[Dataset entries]
-- Opening Marker --
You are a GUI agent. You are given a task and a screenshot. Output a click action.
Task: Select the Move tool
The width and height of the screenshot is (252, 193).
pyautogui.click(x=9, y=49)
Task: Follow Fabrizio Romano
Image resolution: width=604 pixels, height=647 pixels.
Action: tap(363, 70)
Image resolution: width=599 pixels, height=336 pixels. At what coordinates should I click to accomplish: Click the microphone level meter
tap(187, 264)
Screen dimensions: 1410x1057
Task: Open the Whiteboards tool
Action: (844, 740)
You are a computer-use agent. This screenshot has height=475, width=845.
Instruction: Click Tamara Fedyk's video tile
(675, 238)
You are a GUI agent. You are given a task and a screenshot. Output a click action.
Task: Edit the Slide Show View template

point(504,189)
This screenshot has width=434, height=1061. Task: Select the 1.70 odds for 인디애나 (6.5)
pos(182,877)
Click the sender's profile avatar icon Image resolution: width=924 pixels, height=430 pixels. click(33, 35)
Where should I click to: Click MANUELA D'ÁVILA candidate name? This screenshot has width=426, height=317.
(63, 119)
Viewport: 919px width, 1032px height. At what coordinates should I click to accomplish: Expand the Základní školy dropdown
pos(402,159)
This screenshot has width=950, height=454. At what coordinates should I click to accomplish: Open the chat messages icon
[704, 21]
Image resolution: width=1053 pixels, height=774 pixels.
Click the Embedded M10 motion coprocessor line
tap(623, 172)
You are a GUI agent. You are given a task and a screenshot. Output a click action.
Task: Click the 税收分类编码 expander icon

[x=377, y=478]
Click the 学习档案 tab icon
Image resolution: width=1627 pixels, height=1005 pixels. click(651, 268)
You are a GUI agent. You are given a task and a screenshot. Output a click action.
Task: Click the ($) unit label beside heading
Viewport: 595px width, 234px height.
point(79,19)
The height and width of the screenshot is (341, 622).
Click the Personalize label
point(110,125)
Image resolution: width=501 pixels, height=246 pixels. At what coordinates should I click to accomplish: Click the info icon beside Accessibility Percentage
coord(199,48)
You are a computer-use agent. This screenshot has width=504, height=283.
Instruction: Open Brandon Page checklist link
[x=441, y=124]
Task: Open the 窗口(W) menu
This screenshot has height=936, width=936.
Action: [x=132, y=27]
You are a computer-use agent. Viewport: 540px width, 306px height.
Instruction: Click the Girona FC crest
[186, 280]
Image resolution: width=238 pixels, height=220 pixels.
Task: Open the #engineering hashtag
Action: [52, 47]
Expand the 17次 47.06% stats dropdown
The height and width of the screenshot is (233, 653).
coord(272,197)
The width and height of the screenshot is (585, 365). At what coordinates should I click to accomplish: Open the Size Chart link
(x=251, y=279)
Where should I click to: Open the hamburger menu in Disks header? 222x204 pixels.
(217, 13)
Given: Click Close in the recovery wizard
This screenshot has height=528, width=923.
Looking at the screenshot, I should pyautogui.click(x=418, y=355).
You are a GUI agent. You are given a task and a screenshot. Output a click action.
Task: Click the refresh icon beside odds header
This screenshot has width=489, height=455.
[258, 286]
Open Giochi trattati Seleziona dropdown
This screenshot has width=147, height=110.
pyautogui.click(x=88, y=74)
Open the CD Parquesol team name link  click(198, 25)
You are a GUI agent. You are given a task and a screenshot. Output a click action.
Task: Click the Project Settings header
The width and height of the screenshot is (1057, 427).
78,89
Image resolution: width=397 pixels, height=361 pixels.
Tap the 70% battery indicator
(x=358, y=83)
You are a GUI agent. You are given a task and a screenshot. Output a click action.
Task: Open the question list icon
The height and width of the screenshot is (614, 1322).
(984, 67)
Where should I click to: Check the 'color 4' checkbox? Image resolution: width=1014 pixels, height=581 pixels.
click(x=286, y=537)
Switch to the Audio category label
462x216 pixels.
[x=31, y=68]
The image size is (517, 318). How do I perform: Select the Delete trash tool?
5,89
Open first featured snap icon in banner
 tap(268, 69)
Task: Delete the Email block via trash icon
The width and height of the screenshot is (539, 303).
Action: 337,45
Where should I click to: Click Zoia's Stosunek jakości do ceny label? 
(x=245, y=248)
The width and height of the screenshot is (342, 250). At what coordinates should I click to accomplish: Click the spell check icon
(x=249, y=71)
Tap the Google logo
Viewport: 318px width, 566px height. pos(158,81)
-- Closing Marker --
▶ Exercise brief
All the records, from start to finish, are to be repeated exactly.

▶ Answer to this exercise
You are a GUI agent. You are given a task and a screenshot. Output a click action.
Task: Select the Move tool
The width and height of the screenshot is (252, 193).
pyautogui.click(x=9, y=49)
Task: Follow Fabrizio Romano
Image resolution: width=604 pixels, height=647 pixels.
Action: tap(363, 70)
Image resolution: width=599 pixels, height=336 pixels. At what coordinates should I click to accomplish: Click the microphone level meter
tap(187, 264)
Screen dimensions: 1410x1057
Task: Open the Whiteboards tool
Action: (844, 740)
You are a computer-use agent. This screenshot has height=475, width=845.
Instruction: Click Tamara Fedyk's video tile
(675, 238)
You are a GUI agent. You are given a task and a screenshot. Output a click action.
Task: Edit the Slide Show View template

point(504,189)
This screenshot has width=434, height=1061. Task: Select the 1.70 odds for 인디애나 (6.5)
pos(182,877)
Click the sender's profile avatar icon Image resolution: width=924 pixels, height=430 pixels. click(33, 35)
Where should I click to: Click MANUELA D'ÁVILA candidate name? This screenshot has width=426, height=317.
(63, 119)
Viewport: 919px width, 1032px height. At what coordinates should I click to accomplish: Expand the Základní školy dropdown
pos(402,159)
This screenshot has width=950, height=454. At what coordinates should I click to accomplish: Open the chat messages icon
[704, 21]
Image resolution: width=1053 pixels, height=774 pixels.
Click the Embedded M10 motion coprocessor line
tap(623, 172)
You are a GUI agent. You are given a task and a screenshot. Output a click action.
Task: Click the 税收分类编码 expander icon

[x=377, y=478]
Click the 学习档案 tab icon
Image resolution: width=1627 pixels, height=1005 pixels. click(651, 268)
You are a GUI agent. You are given a task and a screenshot. Output a click action.
Task: Click the ($) unit label beside heading
Viewport: 595px width, 234px height.
point(79,19)
The height and width of the screenshot is (341, 622).
Click the Personalize label
point(110,125)
Image resolution: width=501 pixels, height=246 pixels. At what coordinates should I click to accomplish: Click the info icon beside Accessibility Percentage
coord(199,48)
You are a computer-use agent. This screenshot has width=504, height=283.
Instruction: Open Brandon Page checklist link
[x=441, y=124]
Task: Open the 窗口(W) menu
This screenshot has height=936, width=936.
Action: [x=132, y=27]
You are a computer-use agent. Viewport: 540px width, 306px height.
Instruction: Click the Girona FC crest
[186, 280]
Image resolution: width=238 pixels, height=220 pixels.
Task: Open the #engineering hashtag
Action: [52, 47]
Expand the 17次 47.06% stats dropdown
The height and width of the screenshot is (233, 653).
coord(272,197)
The width and height of the screenshot is (585, 365). At what coordinates should I click to accomplish: Open the Size Chart link
(x=251, y=279)
Where should I click to: Open the hamburger menu in Disks header? 222x204 pixels.
(217, 13)
Given: Click Close in the recovery wizard
This screenshot has height=528, width=923.
Looking at the screenshot, I should pyautogui.click(x=418, y=355).
You are a GUI agent. You are given a task and a screenshot. Output a click action.
Task: Click the refresh icon beside odds header
This screenshot has width=489, height=455.
[258, 286]
Open Giochi trattati Seleziona dropdown
This screenshot has width=147, height=110.
pyautogui.click(x=88, y=74)
Open the CD Parquesol team name link  click(198, 25)
You are a GUI agent. You are given a task and a screenshot. Output a click action.
Task: Click the Project Settings header
The width and height of the screenshot is (1057, 427).
78,89
Image resolution: width=397 pixels, height=361 pixels.
Tap the 70% battery indicator
(x=358, y=83)
You are a GUI agent. You are given a task and a screenshot. Output a click action.
Task: Open the question list icon
The height and width of the screenshot is (614, 1322).
(984, 67)
Where should I click to: Check the 'color 4' checkbox? Image resolution: width=1014 pixels, height=581 pixels.
click(x=286, y=537)
Switch to the Audio category label
462x216 pixels.
[x=31, y=68]
The image size is (517, 318). How do I perform: Select the Delete trash tool?
5,89
Open first featured snap icon in banner
 tap(268, 69)
Task: Delete the Email block via trash icon
The width and height of the screenshot is (539, 303).
Action: 337,45
Where should I click to: Click Zoia's Stosunek jakości do ceny label? 
(x=245, y=248)
The width and height of the screenshot is (342, 250). At what coordinates should I click to accomplish: Click the spell check icon
(x=249, y=71)
Tap the Google logo
Viewport: 318px width, 566px height. pos(158,81)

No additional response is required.